= Beginning of Section =
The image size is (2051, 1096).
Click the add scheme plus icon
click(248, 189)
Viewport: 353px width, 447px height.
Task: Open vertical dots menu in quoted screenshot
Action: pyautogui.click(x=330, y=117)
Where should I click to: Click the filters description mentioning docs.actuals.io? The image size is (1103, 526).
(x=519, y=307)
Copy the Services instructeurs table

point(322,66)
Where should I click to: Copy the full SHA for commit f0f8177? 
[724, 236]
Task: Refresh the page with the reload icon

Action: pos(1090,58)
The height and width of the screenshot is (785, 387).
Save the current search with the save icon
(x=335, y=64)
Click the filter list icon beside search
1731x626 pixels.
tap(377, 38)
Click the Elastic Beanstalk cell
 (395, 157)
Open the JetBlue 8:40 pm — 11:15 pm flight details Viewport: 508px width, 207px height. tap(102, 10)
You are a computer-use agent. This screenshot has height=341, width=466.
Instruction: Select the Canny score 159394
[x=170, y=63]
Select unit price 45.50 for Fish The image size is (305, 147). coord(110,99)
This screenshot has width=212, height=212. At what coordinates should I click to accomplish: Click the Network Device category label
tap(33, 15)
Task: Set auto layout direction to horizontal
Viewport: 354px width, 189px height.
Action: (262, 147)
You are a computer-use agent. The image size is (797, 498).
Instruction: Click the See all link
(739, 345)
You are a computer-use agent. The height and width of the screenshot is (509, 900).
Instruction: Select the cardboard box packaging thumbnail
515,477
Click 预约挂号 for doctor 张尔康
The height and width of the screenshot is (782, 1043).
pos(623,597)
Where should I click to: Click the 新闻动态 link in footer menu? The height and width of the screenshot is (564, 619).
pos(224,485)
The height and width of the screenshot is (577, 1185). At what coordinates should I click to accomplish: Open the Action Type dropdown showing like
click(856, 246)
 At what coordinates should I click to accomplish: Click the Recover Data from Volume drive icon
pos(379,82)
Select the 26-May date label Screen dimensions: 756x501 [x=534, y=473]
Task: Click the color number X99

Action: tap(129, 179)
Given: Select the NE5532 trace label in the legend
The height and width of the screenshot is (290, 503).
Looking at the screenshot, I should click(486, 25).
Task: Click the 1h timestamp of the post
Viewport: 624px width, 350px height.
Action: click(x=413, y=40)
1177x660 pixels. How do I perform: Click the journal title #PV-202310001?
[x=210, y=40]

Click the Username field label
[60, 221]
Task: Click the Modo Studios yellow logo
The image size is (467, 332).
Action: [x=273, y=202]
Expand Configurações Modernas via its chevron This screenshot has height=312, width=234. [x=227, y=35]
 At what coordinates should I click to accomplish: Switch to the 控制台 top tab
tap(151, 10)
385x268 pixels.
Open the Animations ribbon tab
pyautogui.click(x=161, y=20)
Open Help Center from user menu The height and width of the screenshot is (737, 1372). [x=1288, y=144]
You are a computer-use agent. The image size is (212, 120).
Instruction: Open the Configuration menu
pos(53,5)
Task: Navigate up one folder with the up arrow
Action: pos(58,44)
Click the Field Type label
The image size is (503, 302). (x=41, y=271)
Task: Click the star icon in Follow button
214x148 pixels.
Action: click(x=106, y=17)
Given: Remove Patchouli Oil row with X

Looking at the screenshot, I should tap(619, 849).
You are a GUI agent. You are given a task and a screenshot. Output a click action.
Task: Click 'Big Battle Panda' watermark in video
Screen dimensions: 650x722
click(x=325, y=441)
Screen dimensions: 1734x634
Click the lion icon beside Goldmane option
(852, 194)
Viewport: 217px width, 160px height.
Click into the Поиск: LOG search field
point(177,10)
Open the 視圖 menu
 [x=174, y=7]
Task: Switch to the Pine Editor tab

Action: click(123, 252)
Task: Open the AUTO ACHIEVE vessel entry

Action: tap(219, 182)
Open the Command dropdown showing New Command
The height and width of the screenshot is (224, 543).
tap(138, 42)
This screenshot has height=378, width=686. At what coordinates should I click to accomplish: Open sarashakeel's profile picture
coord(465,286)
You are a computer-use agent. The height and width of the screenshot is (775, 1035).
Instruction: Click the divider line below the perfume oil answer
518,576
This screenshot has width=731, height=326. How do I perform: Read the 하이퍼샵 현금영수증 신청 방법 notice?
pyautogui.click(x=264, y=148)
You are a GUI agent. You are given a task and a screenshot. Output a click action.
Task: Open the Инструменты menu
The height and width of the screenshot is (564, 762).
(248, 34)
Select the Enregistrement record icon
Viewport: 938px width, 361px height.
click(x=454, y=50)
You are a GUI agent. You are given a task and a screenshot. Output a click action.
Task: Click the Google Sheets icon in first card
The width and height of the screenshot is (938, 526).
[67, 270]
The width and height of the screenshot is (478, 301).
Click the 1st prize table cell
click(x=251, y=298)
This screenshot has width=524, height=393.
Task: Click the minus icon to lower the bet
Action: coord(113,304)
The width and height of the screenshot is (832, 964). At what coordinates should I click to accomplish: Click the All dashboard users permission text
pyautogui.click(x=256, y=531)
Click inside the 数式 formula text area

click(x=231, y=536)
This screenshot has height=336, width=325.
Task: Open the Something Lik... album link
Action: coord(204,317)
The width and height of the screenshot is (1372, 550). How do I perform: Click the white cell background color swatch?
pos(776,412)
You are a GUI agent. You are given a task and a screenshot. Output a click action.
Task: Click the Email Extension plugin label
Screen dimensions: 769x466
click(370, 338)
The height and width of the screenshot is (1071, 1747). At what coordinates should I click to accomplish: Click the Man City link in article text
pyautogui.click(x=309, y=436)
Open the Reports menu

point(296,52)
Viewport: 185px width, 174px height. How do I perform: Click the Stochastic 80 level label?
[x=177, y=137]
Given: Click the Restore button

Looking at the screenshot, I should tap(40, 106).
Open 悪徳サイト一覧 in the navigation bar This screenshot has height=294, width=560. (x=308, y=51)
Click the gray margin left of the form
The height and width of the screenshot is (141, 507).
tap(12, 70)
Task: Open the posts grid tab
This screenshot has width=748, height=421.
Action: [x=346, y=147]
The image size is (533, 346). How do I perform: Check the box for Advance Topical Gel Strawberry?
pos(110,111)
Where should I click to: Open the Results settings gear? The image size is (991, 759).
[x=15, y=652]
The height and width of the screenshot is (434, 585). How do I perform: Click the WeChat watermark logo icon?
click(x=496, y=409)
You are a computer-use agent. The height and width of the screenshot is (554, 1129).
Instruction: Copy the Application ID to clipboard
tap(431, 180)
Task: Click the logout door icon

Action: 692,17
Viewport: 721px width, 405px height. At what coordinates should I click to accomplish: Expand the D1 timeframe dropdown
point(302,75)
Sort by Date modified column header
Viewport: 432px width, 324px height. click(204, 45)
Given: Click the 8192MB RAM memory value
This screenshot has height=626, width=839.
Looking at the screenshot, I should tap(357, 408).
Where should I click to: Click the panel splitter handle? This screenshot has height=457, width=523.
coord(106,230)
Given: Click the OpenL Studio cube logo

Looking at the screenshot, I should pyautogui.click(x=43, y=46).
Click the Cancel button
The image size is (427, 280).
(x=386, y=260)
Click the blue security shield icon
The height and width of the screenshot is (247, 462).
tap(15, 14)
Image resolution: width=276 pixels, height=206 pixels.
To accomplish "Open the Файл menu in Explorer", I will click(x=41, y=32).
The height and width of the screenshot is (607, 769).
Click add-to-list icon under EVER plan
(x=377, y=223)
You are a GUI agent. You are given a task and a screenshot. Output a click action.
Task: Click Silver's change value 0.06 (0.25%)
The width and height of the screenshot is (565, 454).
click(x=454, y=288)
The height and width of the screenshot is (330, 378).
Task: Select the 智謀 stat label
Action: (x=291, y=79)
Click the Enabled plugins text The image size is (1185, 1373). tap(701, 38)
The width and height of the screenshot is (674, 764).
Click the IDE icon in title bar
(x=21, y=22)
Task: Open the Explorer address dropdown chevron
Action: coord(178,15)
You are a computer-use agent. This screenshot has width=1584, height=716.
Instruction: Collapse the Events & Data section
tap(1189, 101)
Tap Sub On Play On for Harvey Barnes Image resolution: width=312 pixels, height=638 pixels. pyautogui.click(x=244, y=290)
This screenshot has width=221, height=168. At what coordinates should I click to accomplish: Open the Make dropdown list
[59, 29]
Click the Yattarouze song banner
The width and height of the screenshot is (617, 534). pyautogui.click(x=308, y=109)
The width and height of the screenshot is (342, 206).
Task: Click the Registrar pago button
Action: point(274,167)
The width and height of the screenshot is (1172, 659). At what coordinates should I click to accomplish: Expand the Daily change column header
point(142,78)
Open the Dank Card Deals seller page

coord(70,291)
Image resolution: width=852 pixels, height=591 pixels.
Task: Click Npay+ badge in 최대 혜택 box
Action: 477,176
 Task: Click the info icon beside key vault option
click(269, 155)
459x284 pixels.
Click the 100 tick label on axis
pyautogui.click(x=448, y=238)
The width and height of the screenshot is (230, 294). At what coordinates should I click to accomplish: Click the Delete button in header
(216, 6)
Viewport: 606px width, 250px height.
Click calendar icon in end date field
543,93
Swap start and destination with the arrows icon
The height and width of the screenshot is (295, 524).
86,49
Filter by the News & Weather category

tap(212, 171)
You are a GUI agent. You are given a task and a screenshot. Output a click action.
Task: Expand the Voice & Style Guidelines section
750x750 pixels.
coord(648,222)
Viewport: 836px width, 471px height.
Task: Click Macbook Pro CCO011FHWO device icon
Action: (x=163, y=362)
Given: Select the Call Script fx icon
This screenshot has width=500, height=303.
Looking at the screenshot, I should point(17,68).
= End of Section =
§ Exercise objective: Using the entries shown above, reproduce verbatim the lines from the line bearing "You are a computer-use agent. The image size is (797, 498)." to the line bearing "is (509, 900).", inclusive.

§ Result:
You are a computer-use agent. The image size is (797, 498).
Instruction: Click the See all link
(739, 345)
You are a computer-use agent. The height and width of the screenshot is (509, 900).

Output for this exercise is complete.